Oliver Clayson

Personal information
- Full name: Oliver James Clayson
- Born: 25 April 1980 (age 46) Bedford, Bedfordshire
- Nickname: Clayson
- Batting: Right-handed
- Bowling: Right-arm off break
- Role: Opening batsmen, mid-overs bowler

Domestic team information
- 1999–2012: Bedfordshire

Career statistics
| Competition | List A |
| Matches | 5 |
| Runs scored | 99 |
| Batting average | 33.00 |
| 100s/50s | 0/1 |
| Top score | 56* |
| Catches/stumpings | 0/– |
- Source: Cricinfo, 28 May 2011

= Oliver Clayson =

English cricketer

Oliver James Clayson (born 25 April 1980) is an English cricketer. Clayson is a right-handed batsman who bowls right-arm off break. He was born in Bedford, Bedfordshire and educated at Bedford Modern School.
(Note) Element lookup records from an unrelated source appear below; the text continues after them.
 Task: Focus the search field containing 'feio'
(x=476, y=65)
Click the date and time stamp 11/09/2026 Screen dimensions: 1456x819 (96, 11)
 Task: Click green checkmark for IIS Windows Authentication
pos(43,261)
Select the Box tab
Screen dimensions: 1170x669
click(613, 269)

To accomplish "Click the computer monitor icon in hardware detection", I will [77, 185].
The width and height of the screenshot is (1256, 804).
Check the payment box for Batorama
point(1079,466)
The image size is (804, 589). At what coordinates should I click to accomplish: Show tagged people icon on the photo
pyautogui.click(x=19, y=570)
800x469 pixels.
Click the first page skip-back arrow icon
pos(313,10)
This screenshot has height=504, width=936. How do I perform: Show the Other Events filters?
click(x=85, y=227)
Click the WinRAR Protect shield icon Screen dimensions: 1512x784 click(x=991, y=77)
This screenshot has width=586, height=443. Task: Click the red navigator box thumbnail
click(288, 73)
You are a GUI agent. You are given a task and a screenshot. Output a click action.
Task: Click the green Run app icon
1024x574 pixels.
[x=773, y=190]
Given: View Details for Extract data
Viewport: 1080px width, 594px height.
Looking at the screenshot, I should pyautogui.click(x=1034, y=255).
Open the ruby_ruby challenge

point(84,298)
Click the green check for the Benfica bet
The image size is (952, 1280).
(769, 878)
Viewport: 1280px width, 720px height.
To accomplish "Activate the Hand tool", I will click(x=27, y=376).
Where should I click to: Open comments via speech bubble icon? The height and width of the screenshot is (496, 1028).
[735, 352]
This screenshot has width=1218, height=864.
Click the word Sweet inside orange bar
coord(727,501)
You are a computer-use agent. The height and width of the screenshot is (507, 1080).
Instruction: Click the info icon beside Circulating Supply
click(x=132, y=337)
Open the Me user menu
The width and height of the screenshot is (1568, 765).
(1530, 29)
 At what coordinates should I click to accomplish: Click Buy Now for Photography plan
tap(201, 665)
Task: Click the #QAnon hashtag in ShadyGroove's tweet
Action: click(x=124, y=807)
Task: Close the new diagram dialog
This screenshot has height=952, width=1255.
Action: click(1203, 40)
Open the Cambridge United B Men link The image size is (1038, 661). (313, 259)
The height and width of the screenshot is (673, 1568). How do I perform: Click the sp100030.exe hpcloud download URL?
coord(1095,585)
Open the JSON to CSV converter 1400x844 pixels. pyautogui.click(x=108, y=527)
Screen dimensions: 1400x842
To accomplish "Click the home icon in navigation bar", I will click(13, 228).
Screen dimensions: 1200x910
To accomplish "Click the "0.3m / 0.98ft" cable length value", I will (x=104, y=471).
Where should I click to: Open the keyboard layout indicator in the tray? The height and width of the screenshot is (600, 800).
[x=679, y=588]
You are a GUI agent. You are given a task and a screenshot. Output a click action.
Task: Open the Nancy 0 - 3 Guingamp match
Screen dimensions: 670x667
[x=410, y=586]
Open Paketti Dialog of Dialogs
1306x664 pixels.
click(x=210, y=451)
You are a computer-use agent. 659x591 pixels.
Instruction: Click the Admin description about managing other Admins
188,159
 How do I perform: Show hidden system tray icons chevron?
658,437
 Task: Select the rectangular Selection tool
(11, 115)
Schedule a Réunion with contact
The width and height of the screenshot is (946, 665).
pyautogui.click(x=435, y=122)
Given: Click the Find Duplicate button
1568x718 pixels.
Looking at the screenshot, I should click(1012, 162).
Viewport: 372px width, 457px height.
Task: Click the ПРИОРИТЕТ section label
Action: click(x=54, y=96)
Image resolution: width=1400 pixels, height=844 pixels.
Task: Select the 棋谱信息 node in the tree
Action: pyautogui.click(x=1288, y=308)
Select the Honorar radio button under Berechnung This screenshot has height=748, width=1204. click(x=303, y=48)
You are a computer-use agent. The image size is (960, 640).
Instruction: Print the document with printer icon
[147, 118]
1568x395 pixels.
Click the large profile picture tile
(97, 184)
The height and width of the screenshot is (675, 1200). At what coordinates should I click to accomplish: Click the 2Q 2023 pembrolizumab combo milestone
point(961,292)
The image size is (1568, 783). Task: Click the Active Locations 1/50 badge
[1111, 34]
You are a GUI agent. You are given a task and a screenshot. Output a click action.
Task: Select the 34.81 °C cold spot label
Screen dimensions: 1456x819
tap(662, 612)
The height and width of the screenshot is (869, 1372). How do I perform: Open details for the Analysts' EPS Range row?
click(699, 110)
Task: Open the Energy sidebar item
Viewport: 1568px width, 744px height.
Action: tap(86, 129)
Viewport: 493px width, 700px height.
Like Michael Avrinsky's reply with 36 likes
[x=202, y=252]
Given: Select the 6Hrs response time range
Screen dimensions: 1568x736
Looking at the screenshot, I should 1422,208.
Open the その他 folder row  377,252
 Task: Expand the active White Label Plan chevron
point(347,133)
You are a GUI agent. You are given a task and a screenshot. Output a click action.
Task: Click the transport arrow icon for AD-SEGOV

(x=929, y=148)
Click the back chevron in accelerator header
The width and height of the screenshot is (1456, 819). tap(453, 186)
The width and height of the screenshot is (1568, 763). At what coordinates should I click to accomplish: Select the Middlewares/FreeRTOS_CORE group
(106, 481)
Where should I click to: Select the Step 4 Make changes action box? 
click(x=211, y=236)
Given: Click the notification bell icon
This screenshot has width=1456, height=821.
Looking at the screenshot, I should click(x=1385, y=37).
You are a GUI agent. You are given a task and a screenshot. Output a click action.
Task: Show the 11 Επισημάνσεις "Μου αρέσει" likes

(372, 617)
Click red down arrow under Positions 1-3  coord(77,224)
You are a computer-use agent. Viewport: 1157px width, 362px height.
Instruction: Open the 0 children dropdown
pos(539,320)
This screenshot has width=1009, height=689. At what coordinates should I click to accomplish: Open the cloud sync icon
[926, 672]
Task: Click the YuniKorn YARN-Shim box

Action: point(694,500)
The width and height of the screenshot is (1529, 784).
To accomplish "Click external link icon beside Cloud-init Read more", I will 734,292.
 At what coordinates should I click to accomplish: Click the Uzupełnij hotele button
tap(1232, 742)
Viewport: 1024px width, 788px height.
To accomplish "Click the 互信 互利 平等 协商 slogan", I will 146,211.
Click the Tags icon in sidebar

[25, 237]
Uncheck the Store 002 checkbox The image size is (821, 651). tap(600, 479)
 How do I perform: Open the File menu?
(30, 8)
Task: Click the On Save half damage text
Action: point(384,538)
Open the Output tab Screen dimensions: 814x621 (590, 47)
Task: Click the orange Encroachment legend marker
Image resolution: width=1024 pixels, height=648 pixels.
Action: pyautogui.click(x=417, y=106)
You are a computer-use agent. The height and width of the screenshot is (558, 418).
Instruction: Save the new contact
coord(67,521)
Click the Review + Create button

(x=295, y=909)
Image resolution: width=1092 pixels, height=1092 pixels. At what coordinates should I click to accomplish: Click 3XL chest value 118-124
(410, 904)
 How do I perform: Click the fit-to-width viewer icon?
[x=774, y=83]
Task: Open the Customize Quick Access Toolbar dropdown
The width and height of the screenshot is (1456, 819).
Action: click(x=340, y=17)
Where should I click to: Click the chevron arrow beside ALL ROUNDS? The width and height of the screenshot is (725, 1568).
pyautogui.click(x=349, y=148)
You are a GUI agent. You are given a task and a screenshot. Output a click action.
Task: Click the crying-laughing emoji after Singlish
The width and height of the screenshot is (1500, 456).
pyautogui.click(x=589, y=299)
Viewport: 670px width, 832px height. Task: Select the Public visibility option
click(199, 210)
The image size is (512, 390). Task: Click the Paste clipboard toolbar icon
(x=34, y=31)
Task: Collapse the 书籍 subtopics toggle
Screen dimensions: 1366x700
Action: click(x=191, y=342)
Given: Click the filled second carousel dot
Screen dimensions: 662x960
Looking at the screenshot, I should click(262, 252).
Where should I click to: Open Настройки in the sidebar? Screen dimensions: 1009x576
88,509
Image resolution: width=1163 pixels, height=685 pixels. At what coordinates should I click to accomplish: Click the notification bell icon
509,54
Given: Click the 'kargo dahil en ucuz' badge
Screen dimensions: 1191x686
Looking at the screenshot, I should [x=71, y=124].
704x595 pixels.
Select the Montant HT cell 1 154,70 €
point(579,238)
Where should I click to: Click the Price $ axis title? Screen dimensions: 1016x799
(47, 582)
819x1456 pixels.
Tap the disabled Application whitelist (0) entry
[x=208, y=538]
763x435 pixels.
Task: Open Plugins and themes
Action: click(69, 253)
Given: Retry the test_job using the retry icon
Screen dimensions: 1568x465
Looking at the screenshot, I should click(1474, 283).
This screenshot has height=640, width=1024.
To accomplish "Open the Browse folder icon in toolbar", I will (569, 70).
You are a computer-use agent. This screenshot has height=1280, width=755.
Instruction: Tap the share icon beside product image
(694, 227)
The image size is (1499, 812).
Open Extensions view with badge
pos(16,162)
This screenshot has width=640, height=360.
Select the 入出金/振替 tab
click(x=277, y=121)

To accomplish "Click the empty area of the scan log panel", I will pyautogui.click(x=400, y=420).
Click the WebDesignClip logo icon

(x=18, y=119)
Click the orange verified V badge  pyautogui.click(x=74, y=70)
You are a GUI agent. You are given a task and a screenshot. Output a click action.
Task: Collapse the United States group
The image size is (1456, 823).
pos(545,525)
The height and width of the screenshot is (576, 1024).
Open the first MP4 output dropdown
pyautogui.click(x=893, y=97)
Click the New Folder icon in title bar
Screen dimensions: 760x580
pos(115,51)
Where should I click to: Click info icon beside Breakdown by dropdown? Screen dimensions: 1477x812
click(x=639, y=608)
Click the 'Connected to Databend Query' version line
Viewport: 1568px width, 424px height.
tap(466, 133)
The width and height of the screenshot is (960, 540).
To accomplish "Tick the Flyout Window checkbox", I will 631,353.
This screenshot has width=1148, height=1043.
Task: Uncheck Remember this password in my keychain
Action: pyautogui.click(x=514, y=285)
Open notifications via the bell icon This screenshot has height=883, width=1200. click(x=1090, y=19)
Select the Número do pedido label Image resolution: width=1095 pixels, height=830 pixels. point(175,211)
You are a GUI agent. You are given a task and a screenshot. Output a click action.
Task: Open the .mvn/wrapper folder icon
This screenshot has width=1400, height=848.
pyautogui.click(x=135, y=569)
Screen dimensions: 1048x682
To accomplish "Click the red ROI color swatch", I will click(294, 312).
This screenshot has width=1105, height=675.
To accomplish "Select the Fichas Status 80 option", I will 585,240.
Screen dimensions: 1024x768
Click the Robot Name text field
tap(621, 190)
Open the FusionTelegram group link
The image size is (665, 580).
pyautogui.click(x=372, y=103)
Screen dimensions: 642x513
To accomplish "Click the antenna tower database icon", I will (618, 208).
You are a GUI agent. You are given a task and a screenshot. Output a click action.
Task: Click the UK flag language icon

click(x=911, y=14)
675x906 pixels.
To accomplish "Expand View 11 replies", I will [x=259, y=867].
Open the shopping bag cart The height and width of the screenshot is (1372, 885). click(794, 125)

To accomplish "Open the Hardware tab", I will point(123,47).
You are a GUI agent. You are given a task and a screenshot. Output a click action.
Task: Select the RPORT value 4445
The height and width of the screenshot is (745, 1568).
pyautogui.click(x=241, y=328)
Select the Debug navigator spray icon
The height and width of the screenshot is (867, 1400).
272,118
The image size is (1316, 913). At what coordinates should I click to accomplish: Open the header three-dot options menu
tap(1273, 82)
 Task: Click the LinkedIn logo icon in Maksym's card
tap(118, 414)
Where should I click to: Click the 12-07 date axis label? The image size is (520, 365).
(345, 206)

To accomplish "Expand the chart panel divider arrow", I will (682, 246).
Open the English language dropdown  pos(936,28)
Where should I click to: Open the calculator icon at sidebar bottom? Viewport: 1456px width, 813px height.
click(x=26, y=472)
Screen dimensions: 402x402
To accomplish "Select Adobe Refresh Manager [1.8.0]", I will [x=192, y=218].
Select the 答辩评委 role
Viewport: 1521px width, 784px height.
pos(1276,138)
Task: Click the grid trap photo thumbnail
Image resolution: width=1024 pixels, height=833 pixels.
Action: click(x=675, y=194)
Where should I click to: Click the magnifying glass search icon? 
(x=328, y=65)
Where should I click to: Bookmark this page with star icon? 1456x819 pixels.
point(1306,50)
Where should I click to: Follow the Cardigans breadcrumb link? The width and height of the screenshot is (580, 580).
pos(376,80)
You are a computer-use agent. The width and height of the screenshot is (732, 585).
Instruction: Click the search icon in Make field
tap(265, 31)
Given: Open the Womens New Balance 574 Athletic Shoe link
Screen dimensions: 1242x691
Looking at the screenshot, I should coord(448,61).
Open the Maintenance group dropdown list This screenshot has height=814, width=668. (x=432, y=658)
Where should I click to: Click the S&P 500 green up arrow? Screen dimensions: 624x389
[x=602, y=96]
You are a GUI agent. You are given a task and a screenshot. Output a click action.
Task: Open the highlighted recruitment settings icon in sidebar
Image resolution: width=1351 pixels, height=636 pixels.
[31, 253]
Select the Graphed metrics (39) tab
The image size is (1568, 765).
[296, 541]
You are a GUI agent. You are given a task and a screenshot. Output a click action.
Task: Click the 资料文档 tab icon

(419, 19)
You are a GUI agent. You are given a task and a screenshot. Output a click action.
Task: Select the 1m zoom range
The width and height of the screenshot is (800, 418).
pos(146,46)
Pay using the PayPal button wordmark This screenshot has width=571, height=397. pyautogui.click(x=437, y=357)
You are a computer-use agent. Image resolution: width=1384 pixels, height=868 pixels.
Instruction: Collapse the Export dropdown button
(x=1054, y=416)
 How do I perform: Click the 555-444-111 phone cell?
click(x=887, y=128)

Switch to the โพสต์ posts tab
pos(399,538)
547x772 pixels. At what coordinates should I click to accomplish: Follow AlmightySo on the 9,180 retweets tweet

Clayson made his debut for Bedfordshire in the 1999 Minor Counties Championship against Buckinghamshire at Luton. Clayson has played Minor counties cricket for Bedfordshire from 1999 to present, which has included 50 Minor Counties Championship matches and 25 MCCA Knockout Trophy matches. He made his List A debut against Northumberland in the 2nd round of the 2000 NatWest Trophy. He played 4 further List A matches, the last coming against Devon in the 2nd round of the 2002 Cheltenham & Gloucester Trophy, which was held in 2001. In his 5 matches, he scored 99 runs at an average of 33.00, with a high score of 56*. His highest score came against the Nottinghamshire Cricket Board in the 2001 Cheltenham & Gloucester Trophy. He won the Wilfred Rhodes Trophy for the leading Minor Counties batsman in 2010 having scored 699 runs at an average of 77.66. He now is head of cricket at a school in Surrey.